Material supplied:
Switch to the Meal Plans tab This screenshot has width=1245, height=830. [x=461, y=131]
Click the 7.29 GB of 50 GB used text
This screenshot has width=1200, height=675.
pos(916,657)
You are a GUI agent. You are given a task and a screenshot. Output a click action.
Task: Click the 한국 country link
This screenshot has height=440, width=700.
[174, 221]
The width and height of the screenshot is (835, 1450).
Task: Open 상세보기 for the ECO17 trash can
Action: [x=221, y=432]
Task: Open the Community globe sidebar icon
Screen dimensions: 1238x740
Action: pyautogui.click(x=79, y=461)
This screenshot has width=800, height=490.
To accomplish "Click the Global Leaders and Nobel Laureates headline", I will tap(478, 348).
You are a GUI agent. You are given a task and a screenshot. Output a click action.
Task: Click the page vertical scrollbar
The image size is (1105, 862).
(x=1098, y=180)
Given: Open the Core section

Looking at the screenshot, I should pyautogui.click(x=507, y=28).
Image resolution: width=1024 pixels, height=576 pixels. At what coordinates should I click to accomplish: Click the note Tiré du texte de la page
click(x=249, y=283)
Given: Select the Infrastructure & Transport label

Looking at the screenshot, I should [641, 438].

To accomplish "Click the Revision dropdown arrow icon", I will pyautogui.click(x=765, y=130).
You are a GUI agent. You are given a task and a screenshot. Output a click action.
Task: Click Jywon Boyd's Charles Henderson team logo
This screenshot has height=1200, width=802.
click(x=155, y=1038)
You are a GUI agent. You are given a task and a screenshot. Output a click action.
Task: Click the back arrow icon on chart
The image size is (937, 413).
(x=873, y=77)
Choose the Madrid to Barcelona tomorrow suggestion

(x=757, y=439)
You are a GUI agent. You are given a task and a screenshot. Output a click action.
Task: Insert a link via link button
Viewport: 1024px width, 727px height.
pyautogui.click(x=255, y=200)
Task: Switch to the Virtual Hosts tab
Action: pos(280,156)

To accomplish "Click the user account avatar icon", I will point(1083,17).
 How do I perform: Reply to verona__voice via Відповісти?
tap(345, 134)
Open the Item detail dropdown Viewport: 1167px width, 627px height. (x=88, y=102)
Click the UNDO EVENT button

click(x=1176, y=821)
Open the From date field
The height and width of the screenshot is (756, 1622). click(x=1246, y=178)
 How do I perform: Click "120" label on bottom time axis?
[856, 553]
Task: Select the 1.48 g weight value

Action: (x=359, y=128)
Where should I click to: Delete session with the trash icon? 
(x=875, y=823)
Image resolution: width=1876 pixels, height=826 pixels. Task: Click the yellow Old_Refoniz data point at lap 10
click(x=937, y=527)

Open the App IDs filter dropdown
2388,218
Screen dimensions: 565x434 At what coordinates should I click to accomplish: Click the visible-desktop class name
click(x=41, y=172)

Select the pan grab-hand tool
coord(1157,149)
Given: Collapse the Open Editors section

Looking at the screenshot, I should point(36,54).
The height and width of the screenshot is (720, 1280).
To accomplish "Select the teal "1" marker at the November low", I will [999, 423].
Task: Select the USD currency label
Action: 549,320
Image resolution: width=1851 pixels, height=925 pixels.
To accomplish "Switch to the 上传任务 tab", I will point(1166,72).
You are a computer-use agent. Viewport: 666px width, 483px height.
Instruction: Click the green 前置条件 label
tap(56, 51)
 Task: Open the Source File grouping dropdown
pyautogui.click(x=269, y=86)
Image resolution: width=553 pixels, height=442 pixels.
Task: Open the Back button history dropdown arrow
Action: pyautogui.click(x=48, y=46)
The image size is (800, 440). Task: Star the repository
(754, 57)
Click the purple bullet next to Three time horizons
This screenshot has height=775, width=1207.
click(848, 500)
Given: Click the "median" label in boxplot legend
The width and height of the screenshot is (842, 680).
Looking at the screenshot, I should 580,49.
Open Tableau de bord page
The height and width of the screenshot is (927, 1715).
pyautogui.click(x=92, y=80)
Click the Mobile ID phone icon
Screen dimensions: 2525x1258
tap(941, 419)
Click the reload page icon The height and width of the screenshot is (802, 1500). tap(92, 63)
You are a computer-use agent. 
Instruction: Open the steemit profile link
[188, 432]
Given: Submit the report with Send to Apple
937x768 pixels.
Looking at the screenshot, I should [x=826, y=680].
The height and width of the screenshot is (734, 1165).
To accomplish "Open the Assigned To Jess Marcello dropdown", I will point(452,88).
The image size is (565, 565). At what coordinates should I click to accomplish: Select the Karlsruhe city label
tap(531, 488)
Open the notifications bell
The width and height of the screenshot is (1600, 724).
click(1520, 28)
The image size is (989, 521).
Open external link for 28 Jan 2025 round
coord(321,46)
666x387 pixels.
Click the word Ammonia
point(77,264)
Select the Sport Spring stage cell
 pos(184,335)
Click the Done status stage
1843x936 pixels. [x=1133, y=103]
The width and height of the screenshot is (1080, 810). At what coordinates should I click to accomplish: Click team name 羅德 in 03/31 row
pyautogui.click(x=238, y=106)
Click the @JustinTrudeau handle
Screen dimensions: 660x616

Work required:
Whenever a line above includes "computer", copy it in full.

Output:
You are a computer-use agent. Viewport: 666px width, 483px height.
You are a computer-use agent. 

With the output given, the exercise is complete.